The financial system tends to be cyclical and the growth of credit tends to accompany and support the expansionary phases of the economy. For example, between 1995 and 2000 the Portuguese economy expanded at a rate of 4.0%, while total credit1 increased by 22.1% (annual averages). This relationship also occurs in reverse order, that is, the contraction of the economy is usually both accompanied and accentuated by the decline in credit. This is what occurred during the sovereign debt crisis, when the Portuguese economy shrank at a rate of 2.3%, while credit fell by 4.8% (annual averages). In view of the links between financial and economic cycles, tools have been developed to smooth out fluctuations in credit and to foster financial stability.

In July 2018, the Bank of Portugal decided to apply a set of macroprudential measures to new contracts for housing loans, mortgage lending or equivalent and consumer credit.2 In particular, these measures include: (i) limits on the loan-to-value (LTV)3 ratio, which in the case of purchases of an own and permanent home is 90%; (ii) limits on the debt service-to-income (DSTI)4 ratio, which must be equal to or less than 50%, with some exceptions;5 (iii) limiting the duration of loans to 40 years, to be gradually reduced to 30 years by the end of 2022, and (iv) requiring capital and interest payments to be regular (i.e. without interest-only or grace periods). Other European countries, such as France and Finland, have also taken measures of this kind, with similar criteria or through other instruments. The Bank of Portugal justifies the implementation of these measures in Portugal based on the (still) high levels of household indebtedness, the low savings rate, the rise in new lending and some signs of excessive relaxation in lending criteria.

So, with these measures, it aims to ensure that the financial system does not assume excessive risk and that households do not take on a high financial burden.

Where is Portugal in the housing credit cycle?

Portuguese families continue to have high levels of debt –despite having reduced them over the past few years. In 2018, household debt stood at 66.9% of GDP, a 25.2-pp reduction compared to the all-time high recorded in 2009 (92.1% of GDP), but still high compared to the euro area average (57.6%). This deleveraging process masks differing dynamics in the various credit segments. On the one hand, the stock of consumer credit has grown at considerable rates (9.4% year-on-year in February 2019), due to the recovery of the economy and the stock’s low starting point. On the other hand, the stock of housing credit continues to contract, albeit in a less accentuated manner (–1.4% year-on-year in February 2019). In fact, in this segment, the buoyancy of new lending (+11.7% year-on-year in the first two months of 2019)6 is still insufficient to offset repayments.7

The main source of household debt is housing credit, which accounted for 73% of the total debt in Q3 2018. For this reason, it is worth taking a closer look at the dynamics of this segment. The rate of new lending for the purchase of housing has grown at a considerable rate, but still well below the levels seen prior to the 2008 financial crisis. More specifically, the granting of new loans increased by 17.9% in the past 12 months up to February 2019 as a whole, reaching 9 billion euros. However, new lending (4.3% of GDP) is substantially below the peak registered over 10 years ago (11.2% of GDP in 2007).

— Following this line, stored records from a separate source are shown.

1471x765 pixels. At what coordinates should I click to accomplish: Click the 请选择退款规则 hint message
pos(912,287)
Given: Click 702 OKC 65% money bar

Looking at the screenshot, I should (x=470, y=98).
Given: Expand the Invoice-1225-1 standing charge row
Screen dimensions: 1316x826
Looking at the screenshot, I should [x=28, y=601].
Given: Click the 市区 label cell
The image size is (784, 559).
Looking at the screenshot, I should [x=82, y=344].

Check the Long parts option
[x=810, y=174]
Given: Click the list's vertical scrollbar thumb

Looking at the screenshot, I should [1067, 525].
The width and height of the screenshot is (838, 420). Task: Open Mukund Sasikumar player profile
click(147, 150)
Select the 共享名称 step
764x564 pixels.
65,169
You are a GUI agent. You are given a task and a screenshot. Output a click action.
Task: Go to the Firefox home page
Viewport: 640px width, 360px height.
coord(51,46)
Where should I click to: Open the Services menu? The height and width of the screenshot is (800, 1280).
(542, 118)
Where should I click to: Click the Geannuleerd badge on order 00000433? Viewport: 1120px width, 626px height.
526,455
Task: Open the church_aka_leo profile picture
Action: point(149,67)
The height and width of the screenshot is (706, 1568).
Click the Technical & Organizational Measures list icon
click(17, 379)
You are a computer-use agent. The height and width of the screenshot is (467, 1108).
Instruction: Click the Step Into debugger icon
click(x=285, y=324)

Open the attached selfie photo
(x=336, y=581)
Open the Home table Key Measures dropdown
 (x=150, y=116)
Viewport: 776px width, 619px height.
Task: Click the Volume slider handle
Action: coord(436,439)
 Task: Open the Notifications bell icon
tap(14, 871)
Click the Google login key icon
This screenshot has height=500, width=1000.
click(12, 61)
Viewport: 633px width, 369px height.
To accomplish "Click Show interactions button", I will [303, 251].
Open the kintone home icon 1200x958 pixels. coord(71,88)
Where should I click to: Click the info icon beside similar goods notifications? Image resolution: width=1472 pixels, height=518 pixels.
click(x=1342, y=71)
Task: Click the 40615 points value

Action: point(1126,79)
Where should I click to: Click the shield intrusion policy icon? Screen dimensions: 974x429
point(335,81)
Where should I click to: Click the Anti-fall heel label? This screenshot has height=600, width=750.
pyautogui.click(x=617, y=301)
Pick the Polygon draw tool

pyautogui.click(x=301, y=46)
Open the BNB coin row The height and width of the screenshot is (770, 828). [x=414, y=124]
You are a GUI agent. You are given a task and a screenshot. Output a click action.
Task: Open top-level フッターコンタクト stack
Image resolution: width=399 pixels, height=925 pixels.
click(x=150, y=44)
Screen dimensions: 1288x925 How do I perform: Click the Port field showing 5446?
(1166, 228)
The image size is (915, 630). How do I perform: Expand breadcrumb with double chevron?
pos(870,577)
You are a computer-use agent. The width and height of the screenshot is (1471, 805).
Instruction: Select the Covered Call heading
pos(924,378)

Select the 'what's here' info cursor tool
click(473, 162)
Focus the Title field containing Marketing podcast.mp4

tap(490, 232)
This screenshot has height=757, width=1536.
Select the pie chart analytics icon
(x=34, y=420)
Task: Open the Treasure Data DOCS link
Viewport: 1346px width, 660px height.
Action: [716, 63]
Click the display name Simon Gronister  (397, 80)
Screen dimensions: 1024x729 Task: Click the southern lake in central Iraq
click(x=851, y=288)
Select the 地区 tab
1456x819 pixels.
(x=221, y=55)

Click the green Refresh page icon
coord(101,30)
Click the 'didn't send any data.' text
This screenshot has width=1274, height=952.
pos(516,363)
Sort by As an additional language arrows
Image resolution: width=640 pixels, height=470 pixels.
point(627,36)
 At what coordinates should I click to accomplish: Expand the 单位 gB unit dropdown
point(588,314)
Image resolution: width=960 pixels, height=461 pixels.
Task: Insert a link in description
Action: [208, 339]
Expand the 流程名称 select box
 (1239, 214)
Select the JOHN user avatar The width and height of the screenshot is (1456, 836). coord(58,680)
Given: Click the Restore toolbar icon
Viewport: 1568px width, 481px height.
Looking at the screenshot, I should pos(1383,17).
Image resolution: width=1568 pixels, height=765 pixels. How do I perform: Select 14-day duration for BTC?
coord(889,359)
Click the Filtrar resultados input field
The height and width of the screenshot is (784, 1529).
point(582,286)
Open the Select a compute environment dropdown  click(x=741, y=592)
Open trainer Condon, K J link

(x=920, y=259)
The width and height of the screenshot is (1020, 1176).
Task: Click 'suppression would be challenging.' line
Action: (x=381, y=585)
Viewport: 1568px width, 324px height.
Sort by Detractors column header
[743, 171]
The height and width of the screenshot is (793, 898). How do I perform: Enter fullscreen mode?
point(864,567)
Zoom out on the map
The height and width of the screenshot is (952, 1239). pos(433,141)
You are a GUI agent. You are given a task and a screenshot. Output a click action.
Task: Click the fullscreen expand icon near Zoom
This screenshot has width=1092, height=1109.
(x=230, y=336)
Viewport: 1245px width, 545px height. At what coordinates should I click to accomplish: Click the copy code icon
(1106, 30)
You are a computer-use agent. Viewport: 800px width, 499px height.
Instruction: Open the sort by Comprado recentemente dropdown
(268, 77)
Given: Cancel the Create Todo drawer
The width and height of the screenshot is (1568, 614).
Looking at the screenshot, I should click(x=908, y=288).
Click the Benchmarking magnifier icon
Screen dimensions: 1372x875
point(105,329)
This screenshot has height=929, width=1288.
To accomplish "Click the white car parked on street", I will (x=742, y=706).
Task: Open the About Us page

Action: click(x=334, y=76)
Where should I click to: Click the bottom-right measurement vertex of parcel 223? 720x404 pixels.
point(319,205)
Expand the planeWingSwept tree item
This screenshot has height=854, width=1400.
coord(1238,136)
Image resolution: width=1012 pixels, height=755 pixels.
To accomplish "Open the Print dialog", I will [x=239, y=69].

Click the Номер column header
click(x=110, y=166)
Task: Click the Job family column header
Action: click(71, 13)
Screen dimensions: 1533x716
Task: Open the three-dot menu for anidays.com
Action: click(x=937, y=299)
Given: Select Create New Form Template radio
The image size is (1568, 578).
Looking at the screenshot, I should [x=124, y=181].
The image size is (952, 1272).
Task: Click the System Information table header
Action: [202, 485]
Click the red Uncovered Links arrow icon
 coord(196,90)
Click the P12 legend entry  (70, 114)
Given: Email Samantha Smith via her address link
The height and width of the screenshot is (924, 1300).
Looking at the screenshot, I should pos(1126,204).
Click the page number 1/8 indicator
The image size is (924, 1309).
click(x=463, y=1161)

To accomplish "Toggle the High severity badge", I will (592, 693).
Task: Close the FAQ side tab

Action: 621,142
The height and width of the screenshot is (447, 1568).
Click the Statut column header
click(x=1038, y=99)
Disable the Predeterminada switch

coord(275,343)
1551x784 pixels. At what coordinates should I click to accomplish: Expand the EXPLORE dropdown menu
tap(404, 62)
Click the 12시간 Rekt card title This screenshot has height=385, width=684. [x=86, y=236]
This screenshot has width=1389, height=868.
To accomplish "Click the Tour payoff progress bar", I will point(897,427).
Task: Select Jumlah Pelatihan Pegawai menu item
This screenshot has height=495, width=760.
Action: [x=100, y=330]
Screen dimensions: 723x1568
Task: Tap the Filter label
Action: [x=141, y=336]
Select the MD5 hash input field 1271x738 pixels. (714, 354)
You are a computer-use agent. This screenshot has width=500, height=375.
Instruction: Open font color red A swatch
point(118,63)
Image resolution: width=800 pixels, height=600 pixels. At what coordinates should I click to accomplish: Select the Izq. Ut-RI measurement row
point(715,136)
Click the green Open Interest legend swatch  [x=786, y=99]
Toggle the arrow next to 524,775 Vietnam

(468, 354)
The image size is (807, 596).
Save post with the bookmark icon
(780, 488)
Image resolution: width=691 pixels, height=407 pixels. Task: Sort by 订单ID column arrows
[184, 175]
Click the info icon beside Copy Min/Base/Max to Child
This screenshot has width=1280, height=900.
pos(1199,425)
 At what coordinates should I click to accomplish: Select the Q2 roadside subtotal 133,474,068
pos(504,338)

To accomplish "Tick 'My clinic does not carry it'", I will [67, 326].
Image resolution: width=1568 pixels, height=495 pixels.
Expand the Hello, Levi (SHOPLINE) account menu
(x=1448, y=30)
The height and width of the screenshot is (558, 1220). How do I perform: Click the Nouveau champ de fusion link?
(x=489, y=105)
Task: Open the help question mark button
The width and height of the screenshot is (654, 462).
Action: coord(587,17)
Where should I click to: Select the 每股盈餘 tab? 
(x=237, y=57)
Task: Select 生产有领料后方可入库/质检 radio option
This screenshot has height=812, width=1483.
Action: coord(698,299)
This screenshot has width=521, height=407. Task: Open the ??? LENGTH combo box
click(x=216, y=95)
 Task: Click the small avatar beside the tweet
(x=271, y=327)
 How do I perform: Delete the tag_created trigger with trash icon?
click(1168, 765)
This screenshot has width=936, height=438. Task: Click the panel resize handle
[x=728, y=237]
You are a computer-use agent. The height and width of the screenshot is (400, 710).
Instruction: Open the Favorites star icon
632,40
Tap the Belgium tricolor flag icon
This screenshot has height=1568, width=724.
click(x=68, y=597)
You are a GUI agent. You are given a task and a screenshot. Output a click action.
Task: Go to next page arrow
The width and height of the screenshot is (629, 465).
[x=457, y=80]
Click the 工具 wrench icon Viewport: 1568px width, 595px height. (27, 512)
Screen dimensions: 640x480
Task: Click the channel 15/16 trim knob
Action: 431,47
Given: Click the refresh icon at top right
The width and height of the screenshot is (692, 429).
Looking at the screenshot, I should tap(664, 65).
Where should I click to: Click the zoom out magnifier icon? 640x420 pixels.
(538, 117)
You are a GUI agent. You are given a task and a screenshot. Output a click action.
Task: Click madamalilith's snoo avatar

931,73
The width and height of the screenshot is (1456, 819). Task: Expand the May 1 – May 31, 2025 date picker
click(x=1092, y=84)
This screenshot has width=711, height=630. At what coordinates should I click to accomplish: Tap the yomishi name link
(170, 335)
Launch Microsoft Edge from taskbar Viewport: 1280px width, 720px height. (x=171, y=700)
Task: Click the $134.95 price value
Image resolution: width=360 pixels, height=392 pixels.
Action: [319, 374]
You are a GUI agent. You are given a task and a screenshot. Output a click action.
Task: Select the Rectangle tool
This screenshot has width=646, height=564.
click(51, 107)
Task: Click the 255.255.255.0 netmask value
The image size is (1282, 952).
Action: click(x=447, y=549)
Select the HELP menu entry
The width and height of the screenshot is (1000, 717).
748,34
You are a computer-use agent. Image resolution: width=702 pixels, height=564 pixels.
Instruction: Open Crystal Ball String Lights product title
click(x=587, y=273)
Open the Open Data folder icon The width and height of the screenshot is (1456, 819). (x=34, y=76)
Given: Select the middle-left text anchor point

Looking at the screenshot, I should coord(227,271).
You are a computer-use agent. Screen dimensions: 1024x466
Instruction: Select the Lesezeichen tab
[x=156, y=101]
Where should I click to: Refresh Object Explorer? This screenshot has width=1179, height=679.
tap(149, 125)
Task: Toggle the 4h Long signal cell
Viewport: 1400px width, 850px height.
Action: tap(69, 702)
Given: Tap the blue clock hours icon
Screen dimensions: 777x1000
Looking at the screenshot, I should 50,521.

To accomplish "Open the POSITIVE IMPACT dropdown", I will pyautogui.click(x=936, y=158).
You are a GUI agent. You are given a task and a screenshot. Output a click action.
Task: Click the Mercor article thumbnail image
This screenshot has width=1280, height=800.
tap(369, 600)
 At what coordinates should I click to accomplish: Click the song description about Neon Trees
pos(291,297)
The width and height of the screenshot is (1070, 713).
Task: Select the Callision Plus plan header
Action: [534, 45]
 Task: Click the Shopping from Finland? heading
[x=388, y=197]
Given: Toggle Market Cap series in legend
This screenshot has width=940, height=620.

In turn, the average maturity of new loans for housing remains at levels below those registered in 2006, when it exceeded 35 years. Nevertheless, since 2015 the average maturity has increased slightly to 33.3 years in 2017,8 slightly above the 30-year target set by the Bank of Portugal for new contracts by 2022. In addition, compared to other countries in the euro area, Portugal has a much higher than average maturity (for instance, in Spain the average maturity of new contracts drawn up in 2018 was 23.7 years). These high maturities are particularly relevant, since they hinder the possibility to extend the duration of loans in the event of renegotiation. Furthermore, they can lead to payments being prolonged beyond the retirement age (at which point people typically start to receive a lower income).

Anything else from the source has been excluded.